Answer： (a) For a=1: The sequence converges to 1. For a=1.05: The sequence does not converge; it grows larger and larger. For a=0.95: The sequence converges to 0.

(b) x=1 is unstable. x=0 is stable.

(c) i. The two fixed points are x=0 and x=0.5. ii. For x1=0.25, the sequence converges to 0.5. iii. For x1=0.75, the sequence converges to 0.5. iv. For any x1 between 0 and 1 (but not 0 or 1 itself), the choice does not affect the limit; it will always converge to 0.5. v. x=0.5 is stable. x=0 is unstable.

(d) This part describes a 2-cycle where the sequence oscillates between 0.6 and 1.2.

(e) For x1=1.201, the sequence oscillates between values very close to 0.6 and 1.2, but they are not exactly 0.6 and 1.2. It doesn't seem to form a perfect, exact cycle. This shows that a small change in the initial value can lead to different resulting values, making the exact cycle disappear.

(f) For x1=1.3, the sequence values jump around within a range and do not seem to settle into a simple cycle of a few numbers.

(g) For x1=1.2, the system has a clear 2-cycle, so by the definition given, it is not chaotic for this specific starting point. However, when we looked at starting points like 1.201 (part e) or 1.3 (part f), the sequence behavior became very irregular and didn't settle into an obvious simple cycle. This means that a tiny difference in the starting value can make a big difference in how the sequence behaves. This kind of sensitive behavior is a key sign that a system can be chaotic, even if some specific starting points lead to simple patterns.

Explain (a) This is a question about seeing if a sequence of numbers gets closer and closer to a single number (converges) or just keeps changing wildly (diverges) when we keep squaring the previous number.

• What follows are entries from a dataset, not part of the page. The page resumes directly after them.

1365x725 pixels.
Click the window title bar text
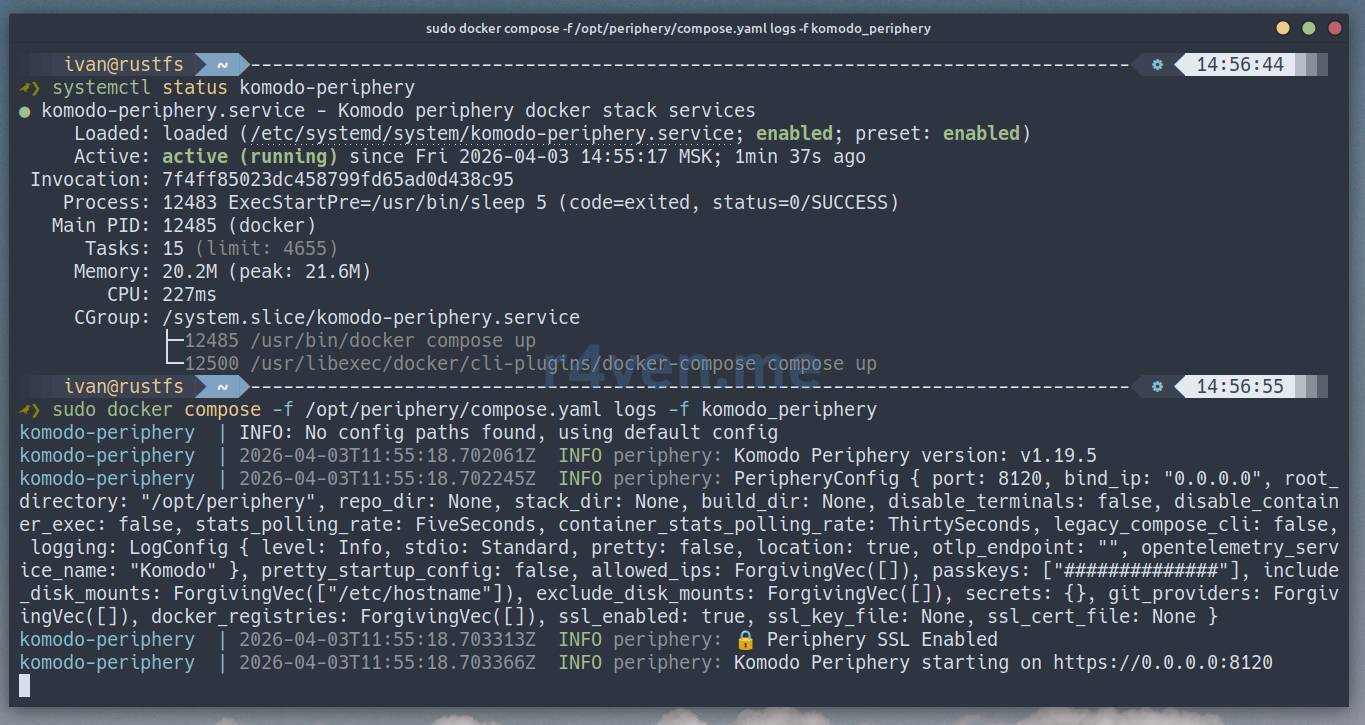coord(678,28)

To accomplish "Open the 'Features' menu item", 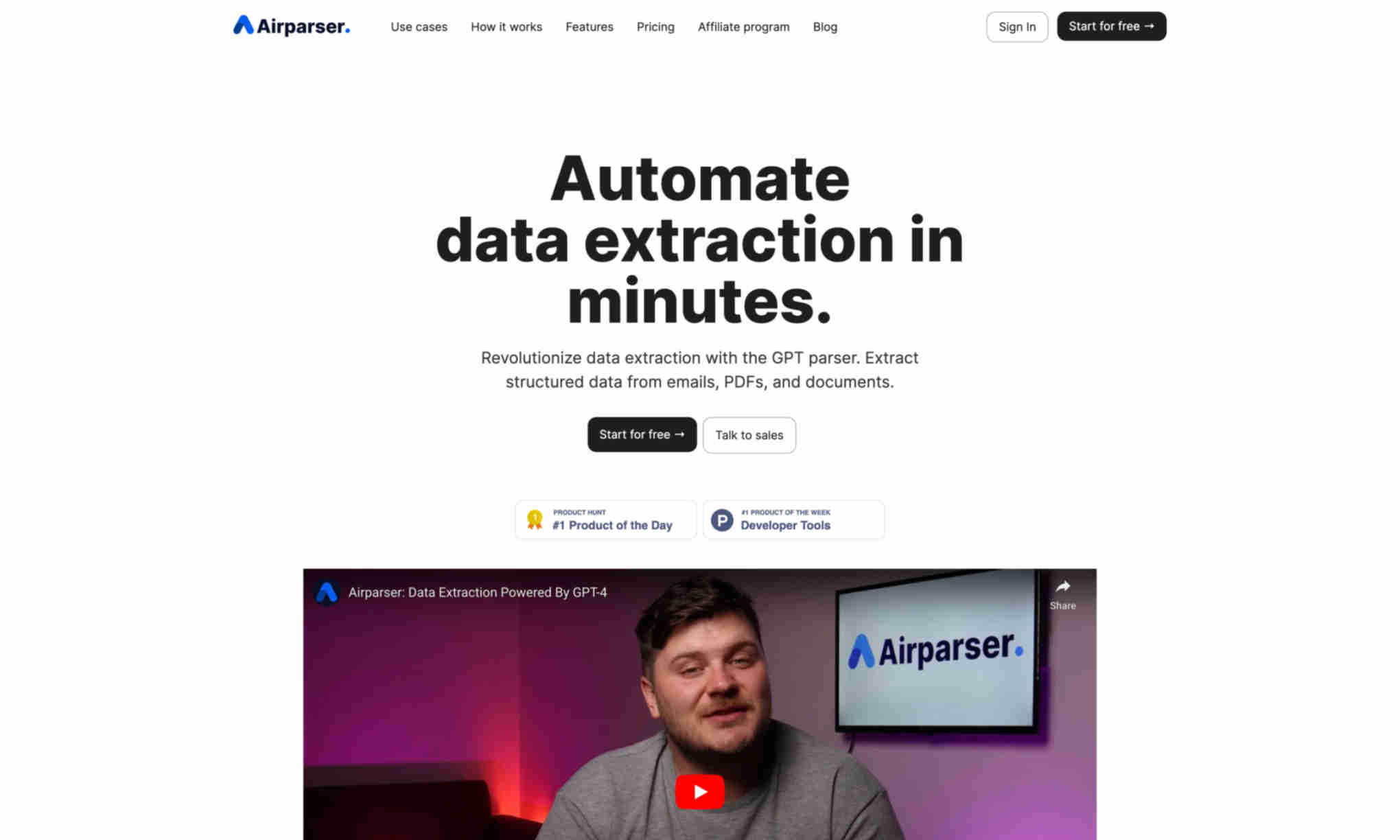I will pyautogui.click(x=589, y=27).
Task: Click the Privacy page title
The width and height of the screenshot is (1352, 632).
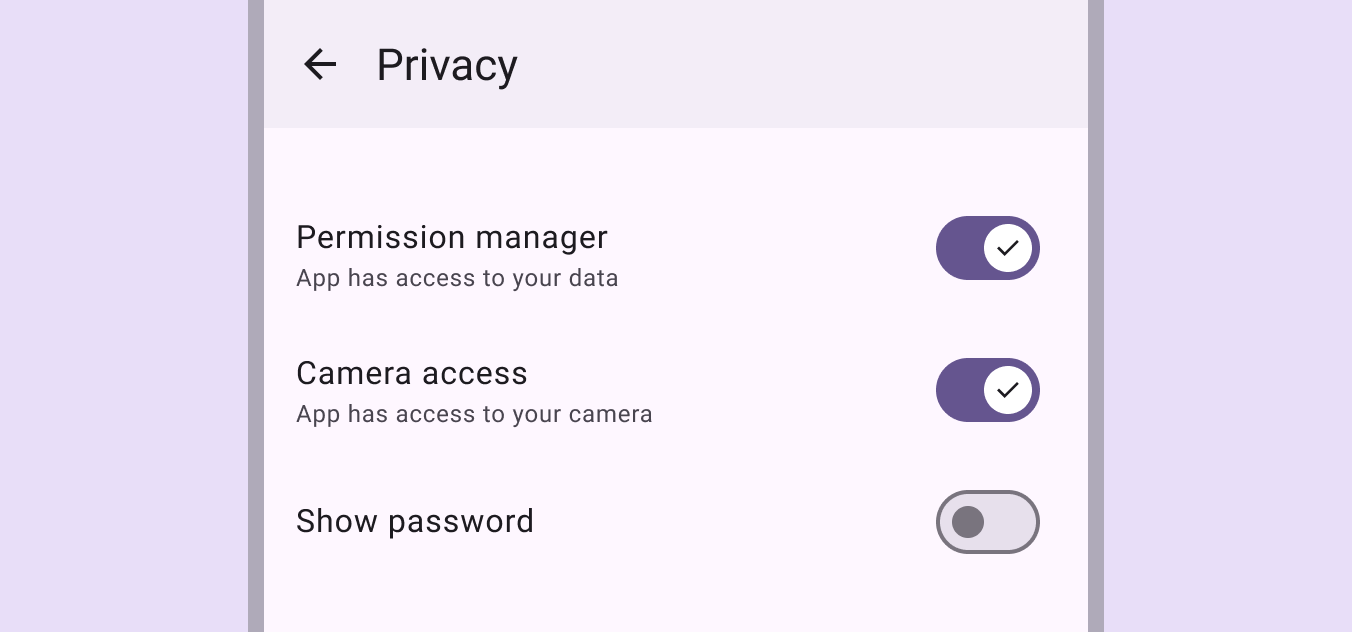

The solving step is: We are given the rule x_{n+1} = x_n^2.

If a=1:
- x_1 = 1
- x_2 = 1^2 = 1
- x_3 = 1^2 = 1
- The sequence stays at 1, so it converges to 1.
If a=1.05:
- x_1 = 1.05
- x_2 = (1.05)^2 = 1.1025
- x_3 = (1.1025)^2 = 1.21550625
- x_4 = (1.21550625)^2 = 1.477455447
- The numbers are getting bigger and bigger, so they don't converge.
If a=0.95:
- x_1 = 0.95
- x_2 = (0.95)^2 = 0.9025
- x_3 = (0.9025)^2 = 0.81450625
- x_4 = (0.81450625)^2 = 0.663420419
- The numbers are getting smaller and smaller, and they are approaching 0, so they converge to 0.

(b) This is a question about understanding "fixed points" and if they are "stable" (meaning if you start nearby, you end up at the fixed point) or "unstable" (meaning if you start nearby, you move away from it).

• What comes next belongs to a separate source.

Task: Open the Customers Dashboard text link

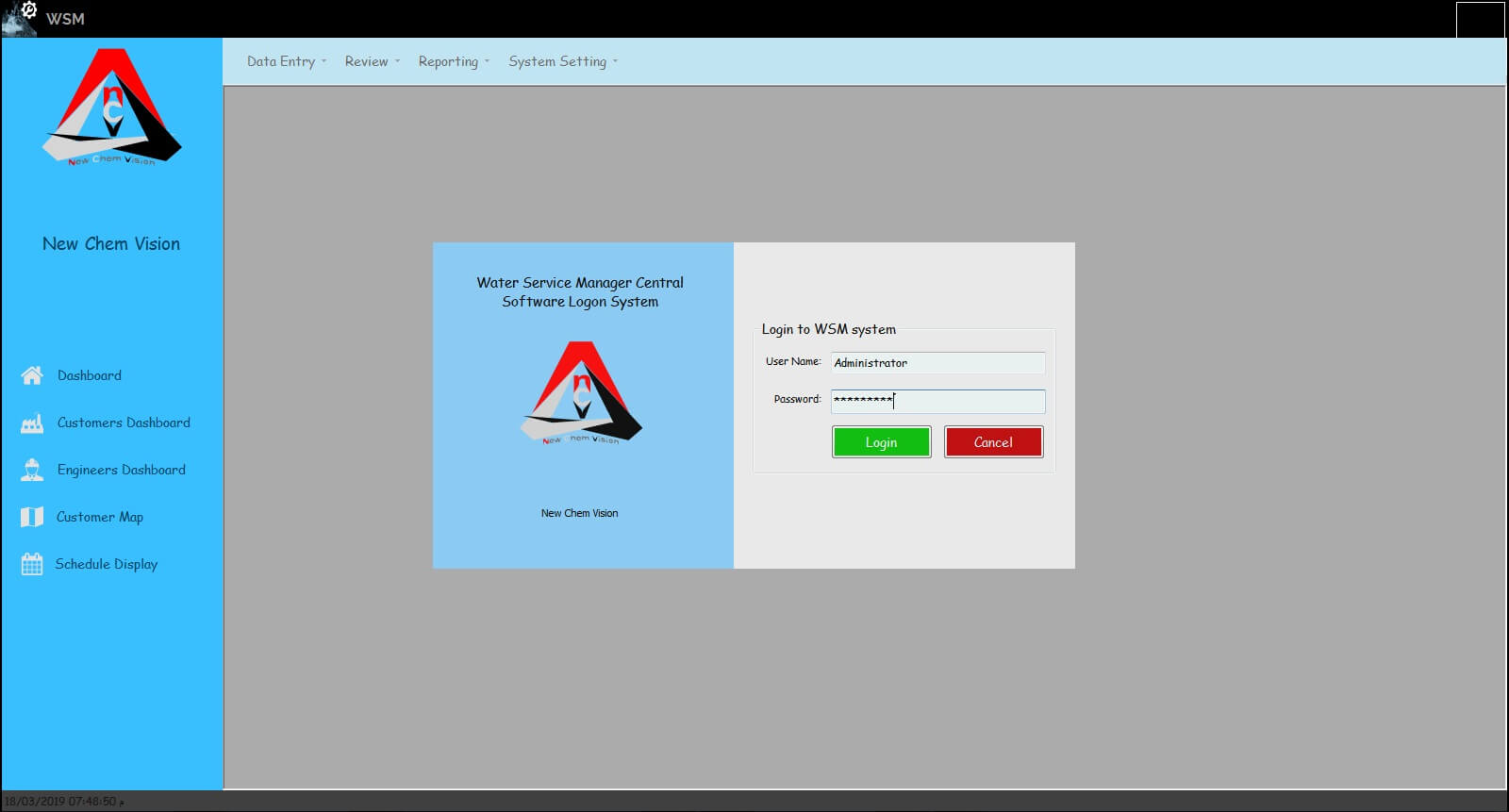Action: pyautogui.click(x=124, y=423)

The solving step is: We know the fixed points for f(x)=x^2 are x=0 and x=1.

For x=1:
- From part (a), if we started a little bit more than 1 (like 1.05), the numbers grew bigger and didn't go to 1.
- If we started a little bit less than 1 (like 0.95), the numbers went to 0, not 1.
- Since starting nearby doesn't lead to 1, x=1 is unstable.
For x=0:
- From part (a), if we started at 0.95, the numbers converged to 0. If we started even closer to 0 (like 0.1), x_2=0.01, x_3=0.0001, etc., which clearly go to 0.
- Since starting nearby leads to 0, x=0 is stable.

(c) This is a question about finding fixed points for a different function and then checking if sequences starting at different places converge to a limit, and if that limit is a fixed point. It also asks about the stability of these fixed points.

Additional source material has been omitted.